▶ EXCERPTED PASSAGE
Question

Let $$\alpha$$ be a root of the polynomial $$t^{3}+t^{2}+1$$ over the field $$F=\mathrm{Z} / 2 \mathbf{Z} .$$ What is the degree of $$\alpha$$ over $$F$$ ? Prove your assertion.

Answer

**step1 Understand the Goal and Definitions**

The problem asks for the "degree" of $$\alpha$$ over the field $$F=\mathbb{Z}/2\mathbb{Z}$$, where $$\alpha$$ is a root of the polynomial $$t^3+t^2+1$$. First, let's understand what these terms mean. The field $$F=\mathbb{Z}/2\mathbb{Z}$$ consists of only two elements: 0 and 1. All calculations in this field are performed "modulo 2", meaning that after any addition or multiplication, we take the remainder when divided by 2. For example, $$1+1=2$$, which is $$0 \pmod{2}$$. The "degree of $$\alpha$$ over $$F$$" refers to the degree of the smallest-degree polynomial with coefficients from $$F$$ that has $$\alpha$$ as a root. This special polynomial is called the "minimal polynomial" of $$\alpha$$. To find this, we first need to check if the given polynomial, $$P(t) = t^3+t^2+1$$, is irreducible over $$F$$. A polynomial is irreducible if it cannot be factored into polynomials of smaller positive degrees with coefficients from the field. For a polynomial of degree 2 or 3, it is irreducible if and only if it has no roots within the field.

**step2 Check for Roots of the Polynomial in the Field**

To determine if $$P(t) = t^3+t^2+1$$ has any roots in $$F=\mathbb{Z}/2\mathbb{Z}$$, we will substitute each element of the field (0 and 1) into the polynomial and see if the result is 0 (modulo 2).

Substitute $$t=0$$ into the polynomial:

$$P(0) = 0^3 + 0^2 + 1$$

$$P(0) = 0 + 0 + 1$$

$$P(0) = 1$$

Since $$1 \neq 0$$ in $$\mathbb{Z}/2\mathbb{Z}$$, $$t=0$$ is not a root of $$P(t)$$.

Substitute $$t=1$$ into the polynomial:

$$P(1) = 1^3 + 1^2 + 1$$

$$P(1) = 1 + 1 + 1$$

$$P(1) = 3$$

Now, we calculate $$3 \pmod{2}$$. When 3 is divided by 2, the remainder is 1. So, in $$\mathbb{Z}/2\mathbb{Z}$$, $$3 \equiv 1$$.

$$P(1) = 1$$

Since $$1 \neq 0$$ in $$\mathbb{Z}/2\mathbb{Z}$$, $$t=1$$ is not a root of $$P(t)$$.

**step3 Determine if the Polynomial is Irreducible**

From Step 2, we found that $$P(t) = t^3+t^2+1$$ has no roots in the field $$F=\mathbb{Z}/2\mathbb{Z}$$. For a polynomial of degree 3, if it has no roots in the field, it means it cannot be factored into polynomials of smaller positive degrees with coefficients from that field. Therefore, the polynomial $$P(t) = t^3+t^2+1$$ is irreducible over $$F=\mathbb{Z}/2\mathbb{Z}$$.

▶ DATASET EXTRACT
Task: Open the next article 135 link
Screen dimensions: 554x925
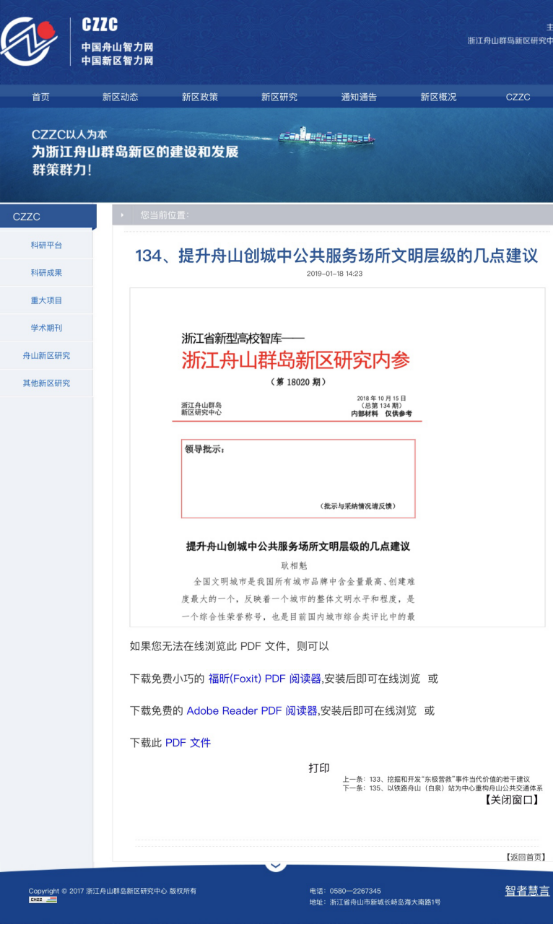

▶ GOALS
[1] Quote the worked solution from "To determine if" to "0 (modulo 2).".
[2] For each statement, answer yes or no based on the worked solution, and quote the words that decide it.
(a) The field F has exactly two elements.
(b) Substituting t = 1 into the polynomial gives 0.
(c) A polynomial of degree 2 or 3 is irreducible exactly when it has no roots in the field.
[3] Answer these questions from the worked solution.
(a) What name is given to the smallest-degree polynomial over F that has α as a root?
(b) What value does P(0) come to?
(c) What does the last step conclude about P(t) over F?
The data play no part here.

▶ WORKED ANSWERS
[1]
To determine if $$P(t) = t^3+t^2+1$$ has any roots in $$F=\mathbb{Z}/2\mathbb{Z}$$, we will substitute each element of the field (0 and 1) into the polynomial and see if the result is 0 (modulo 2).

[2]
(a) Yes: "consists of only two elements: 0 and 1"
(b) No: "When 3 is divided by 2, the remainder is 1."
(c) Yes: "For a polynomial of degree 2 or 3, it is irreducible if and only if it has no roots within the field."

[3]
(a) The minimal polynomial
(b) 1
(c) It is irreducible over F.